A new community organization has 12 members. In how many ways can it elect a president, a vice president, and a secretary from among its members if no member may hold more than one office?

Answer

**step1** Understanding the Problem

The problem asks us to find the number of different ways to elect a president, a vice president, and a secretary from a group of 12 members. A key condition is that no member can hold more than one office, meaning each elected person must be distinct.

**step2** Determining Choices for President

First, let's consider the election of the President. Since there are 12 members in total, any one of the 12 members can be elected as President.
So, there are 12 choices for the President.

**step3** Determining Choices for Vice President

Next, let's consider the election of the Vice President. Since one member has already been elected as President, and no member can hold more than one office, there are now 11 members remaining who are eligible to be the Vice President.
So, there are 11 choices for the Vice President.

**step4** Determining Choices for Secretary

Finally, let's consider the election of the Secretary. Two members have already been elected, one as President and one as Vice President.
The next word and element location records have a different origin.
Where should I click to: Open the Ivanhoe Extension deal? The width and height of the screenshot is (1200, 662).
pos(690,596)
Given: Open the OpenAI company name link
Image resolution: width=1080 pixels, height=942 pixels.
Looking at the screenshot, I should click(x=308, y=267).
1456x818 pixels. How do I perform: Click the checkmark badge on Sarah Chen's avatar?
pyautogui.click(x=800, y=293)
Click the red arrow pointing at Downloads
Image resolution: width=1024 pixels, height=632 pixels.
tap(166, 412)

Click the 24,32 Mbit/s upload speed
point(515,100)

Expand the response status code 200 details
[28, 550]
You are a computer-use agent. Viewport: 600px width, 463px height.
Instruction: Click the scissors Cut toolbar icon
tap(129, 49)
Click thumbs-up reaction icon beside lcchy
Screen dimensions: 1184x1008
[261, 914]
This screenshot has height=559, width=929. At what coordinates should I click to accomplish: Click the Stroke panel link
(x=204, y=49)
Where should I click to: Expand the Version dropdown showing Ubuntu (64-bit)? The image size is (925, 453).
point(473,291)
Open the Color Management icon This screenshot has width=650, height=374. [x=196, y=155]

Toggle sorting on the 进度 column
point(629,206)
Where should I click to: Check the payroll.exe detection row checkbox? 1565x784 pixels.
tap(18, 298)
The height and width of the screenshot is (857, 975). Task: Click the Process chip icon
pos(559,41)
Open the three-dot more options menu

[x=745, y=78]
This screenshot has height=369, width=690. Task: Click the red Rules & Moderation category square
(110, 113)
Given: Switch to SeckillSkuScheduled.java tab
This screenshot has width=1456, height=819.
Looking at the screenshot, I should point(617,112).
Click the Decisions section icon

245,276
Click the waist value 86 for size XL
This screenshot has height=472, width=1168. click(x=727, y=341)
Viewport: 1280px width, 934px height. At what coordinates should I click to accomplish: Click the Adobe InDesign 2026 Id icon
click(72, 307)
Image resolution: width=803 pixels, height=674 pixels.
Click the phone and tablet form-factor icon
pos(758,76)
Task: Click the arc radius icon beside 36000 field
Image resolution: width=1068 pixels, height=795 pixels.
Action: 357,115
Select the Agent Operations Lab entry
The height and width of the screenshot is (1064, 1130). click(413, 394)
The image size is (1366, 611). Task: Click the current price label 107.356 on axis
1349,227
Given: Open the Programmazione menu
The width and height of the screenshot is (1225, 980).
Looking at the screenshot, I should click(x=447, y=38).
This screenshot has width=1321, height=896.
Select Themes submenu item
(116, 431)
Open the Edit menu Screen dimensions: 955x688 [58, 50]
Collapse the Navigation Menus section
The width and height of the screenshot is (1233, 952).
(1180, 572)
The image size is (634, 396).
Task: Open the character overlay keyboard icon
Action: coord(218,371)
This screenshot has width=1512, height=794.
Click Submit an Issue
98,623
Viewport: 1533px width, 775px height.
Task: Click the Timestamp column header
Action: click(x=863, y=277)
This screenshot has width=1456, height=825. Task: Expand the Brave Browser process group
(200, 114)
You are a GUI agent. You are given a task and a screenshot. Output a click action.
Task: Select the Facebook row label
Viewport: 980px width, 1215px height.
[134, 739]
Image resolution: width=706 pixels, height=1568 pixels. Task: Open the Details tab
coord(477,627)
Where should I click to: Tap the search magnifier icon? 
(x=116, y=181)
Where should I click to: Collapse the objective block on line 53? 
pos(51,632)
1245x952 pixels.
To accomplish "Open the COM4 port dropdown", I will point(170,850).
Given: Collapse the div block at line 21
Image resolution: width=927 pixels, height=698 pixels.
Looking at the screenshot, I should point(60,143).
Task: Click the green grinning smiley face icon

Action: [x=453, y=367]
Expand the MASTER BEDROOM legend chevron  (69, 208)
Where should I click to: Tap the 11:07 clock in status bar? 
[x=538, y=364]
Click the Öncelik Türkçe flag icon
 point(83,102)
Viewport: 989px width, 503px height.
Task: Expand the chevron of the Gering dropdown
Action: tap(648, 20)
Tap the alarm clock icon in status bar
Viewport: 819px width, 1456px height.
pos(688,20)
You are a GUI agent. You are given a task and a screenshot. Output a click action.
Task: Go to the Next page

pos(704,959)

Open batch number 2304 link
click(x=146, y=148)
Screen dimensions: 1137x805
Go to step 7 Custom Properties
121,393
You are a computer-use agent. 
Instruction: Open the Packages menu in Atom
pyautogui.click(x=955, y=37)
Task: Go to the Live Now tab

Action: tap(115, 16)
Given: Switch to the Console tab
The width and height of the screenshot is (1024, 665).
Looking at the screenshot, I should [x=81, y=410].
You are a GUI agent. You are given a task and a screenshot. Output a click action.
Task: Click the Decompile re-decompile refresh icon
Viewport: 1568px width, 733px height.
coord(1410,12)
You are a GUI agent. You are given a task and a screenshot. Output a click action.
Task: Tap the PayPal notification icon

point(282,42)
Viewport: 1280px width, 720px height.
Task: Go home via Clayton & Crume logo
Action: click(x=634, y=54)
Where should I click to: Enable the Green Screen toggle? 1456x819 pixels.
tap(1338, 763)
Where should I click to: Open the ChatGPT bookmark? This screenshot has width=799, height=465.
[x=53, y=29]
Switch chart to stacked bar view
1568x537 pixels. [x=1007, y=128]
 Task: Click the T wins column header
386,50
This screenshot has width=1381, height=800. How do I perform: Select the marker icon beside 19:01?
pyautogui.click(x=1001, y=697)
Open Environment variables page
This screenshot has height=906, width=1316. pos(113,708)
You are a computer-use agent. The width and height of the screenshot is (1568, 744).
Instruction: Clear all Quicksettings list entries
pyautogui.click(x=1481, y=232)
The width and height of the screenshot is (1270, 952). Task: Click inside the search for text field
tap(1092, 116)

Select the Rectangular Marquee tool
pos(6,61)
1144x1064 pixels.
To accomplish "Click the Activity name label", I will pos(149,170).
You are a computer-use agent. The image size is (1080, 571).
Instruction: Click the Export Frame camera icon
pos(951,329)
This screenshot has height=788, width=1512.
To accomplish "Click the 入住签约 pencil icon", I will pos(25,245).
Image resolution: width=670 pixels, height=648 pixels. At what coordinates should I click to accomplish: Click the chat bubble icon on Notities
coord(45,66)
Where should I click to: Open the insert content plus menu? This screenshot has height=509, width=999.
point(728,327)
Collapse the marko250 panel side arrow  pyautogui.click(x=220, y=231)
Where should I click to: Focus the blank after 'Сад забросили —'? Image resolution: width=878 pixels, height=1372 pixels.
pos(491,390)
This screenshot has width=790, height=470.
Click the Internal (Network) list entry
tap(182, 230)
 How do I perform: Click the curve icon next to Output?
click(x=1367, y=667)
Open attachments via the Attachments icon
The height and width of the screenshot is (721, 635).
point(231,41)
This leaves 10 members who are eligible to be the Secretary.
So, there are 10 choices for the Secretary.

**step5** Calculating Total Number of Ways

To find the total number of different ways to elect the president, vice president, and secretary, we multiply the number of choices for each position.
Number of ways = (Choices for President) $$\times$$ (Choices for Vice President) $$\times$$ (Choices for Secretary)
Number of ways = $$12 \times 11 \times 10$$
First, calculate $$12 \times 11$$:
$$12 \times 11 = 132$$
Then, multiply the result by 10:
$$132 \times 10 = 1320$$
Therefore, there are 1320 different ways to elect a president, a vice president, and a secretary.